Medically important flaviviruses cause diverse disease pathologies and collectively are responsible for a major global disease burden. A contributing factor to pathogenesis is secreted flavivirus ...nonstructural protein 1 (NS1). Despite demonstrated protection by NS1-specific antibodies against lethal flavivirus challenge, the structural and mechanistic basis remains unknown. Here, we present three crystal structures of full-length dengue virus NS1 complexed with a flavivirus-cross-reactive, NS1-specific monoclonal antibody, 2B7, at resolutions between 2.89 and 3.96 angstroms. These structures reveal a protective mechanism by which two domains of NS1 are antagonized simultaneously.

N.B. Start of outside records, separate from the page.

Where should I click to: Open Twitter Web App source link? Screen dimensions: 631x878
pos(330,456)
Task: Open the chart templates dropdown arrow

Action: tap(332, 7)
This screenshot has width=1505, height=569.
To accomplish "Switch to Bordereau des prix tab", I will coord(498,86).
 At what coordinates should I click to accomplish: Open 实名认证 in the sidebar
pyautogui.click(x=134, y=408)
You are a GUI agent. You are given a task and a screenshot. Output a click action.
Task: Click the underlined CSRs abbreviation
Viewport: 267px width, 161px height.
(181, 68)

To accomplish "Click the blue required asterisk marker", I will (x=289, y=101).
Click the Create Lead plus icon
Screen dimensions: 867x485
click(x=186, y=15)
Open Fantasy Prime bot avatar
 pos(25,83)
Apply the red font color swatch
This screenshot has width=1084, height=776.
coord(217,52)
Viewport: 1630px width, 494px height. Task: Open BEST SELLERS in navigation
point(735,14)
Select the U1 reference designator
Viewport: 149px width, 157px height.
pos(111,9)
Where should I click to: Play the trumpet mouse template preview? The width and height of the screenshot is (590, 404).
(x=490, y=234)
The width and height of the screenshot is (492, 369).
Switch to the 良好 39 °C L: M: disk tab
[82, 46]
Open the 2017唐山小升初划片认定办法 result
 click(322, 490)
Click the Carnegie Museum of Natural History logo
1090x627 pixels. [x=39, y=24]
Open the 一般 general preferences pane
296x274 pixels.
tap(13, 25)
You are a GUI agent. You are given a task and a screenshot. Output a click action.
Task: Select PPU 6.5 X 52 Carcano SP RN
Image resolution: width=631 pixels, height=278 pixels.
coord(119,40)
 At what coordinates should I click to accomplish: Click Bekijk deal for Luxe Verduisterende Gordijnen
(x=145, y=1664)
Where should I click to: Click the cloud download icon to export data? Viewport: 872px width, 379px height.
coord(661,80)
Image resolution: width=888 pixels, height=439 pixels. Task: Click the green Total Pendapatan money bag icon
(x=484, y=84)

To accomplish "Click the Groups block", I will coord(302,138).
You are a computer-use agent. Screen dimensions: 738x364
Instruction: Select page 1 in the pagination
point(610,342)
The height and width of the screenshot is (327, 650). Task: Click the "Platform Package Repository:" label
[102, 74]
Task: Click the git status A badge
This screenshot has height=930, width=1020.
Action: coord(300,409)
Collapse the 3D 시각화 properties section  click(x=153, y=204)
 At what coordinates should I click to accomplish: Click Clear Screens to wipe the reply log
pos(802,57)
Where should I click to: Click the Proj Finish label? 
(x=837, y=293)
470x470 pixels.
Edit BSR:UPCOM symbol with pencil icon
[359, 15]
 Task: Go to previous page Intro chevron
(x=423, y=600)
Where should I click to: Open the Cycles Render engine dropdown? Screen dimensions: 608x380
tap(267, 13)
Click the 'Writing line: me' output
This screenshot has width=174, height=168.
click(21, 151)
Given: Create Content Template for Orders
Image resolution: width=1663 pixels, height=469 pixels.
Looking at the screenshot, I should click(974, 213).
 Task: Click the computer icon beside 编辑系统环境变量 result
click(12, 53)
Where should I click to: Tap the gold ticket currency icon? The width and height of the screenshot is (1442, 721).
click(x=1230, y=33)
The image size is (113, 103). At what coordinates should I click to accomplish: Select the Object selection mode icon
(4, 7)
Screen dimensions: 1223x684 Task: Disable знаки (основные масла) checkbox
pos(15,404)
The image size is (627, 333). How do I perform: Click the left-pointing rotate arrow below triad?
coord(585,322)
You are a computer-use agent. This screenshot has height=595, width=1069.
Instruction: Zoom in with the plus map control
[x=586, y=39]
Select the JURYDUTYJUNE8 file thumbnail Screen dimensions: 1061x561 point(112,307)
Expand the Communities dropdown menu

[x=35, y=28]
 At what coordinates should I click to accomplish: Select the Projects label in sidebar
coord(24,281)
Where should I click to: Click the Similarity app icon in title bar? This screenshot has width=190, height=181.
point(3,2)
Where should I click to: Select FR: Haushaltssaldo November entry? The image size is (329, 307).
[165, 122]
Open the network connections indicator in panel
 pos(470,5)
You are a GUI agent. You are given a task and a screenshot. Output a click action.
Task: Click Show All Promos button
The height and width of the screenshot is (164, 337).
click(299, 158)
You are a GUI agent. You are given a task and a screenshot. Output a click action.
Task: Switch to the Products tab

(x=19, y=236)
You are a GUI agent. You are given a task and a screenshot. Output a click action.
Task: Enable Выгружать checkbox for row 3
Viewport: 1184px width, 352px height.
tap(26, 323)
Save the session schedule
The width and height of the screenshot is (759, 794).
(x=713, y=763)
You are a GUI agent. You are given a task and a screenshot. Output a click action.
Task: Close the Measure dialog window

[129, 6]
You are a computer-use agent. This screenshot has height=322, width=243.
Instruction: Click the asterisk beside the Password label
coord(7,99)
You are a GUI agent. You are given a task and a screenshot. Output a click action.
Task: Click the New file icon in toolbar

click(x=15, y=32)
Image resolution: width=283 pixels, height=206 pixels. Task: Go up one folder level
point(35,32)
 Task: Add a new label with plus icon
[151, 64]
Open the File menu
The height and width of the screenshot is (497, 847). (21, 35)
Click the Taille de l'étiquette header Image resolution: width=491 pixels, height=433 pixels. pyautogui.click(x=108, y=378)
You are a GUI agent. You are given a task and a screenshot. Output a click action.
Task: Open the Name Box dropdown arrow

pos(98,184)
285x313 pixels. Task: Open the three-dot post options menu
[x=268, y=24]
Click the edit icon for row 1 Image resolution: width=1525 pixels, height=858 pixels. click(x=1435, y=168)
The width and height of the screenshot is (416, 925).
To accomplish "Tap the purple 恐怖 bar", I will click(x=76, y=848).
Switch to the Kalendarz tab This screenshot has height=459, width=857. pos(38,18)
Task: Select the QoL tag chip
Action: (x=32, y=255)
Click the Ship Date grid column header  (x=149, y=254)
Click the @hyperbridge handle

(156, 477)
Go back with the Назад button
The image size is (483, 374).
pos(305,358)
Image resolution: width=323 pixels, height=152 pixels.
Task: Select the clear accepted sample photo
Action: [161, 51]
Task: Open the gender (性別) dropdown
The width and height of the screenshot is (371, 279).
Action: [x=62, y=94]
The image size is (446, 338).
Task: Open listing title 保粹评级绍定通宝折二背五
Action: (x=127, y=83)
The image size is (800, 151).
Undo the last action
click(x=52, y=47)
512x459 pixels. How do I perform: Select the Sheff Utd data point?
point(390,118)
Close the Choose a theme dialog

The NS1 wing domain mediates cell binding, whereas the β-ladder triggers downstream events, both of which are required for dengue, Zika, and West Nile virus NS1-mediated endothelial dysfunction. These observations provide a mechanistic explanation for 2B7 protection against NS1-induced pathology and demonstrate the potential of one antibody to treat infections by multiple flaviviruses.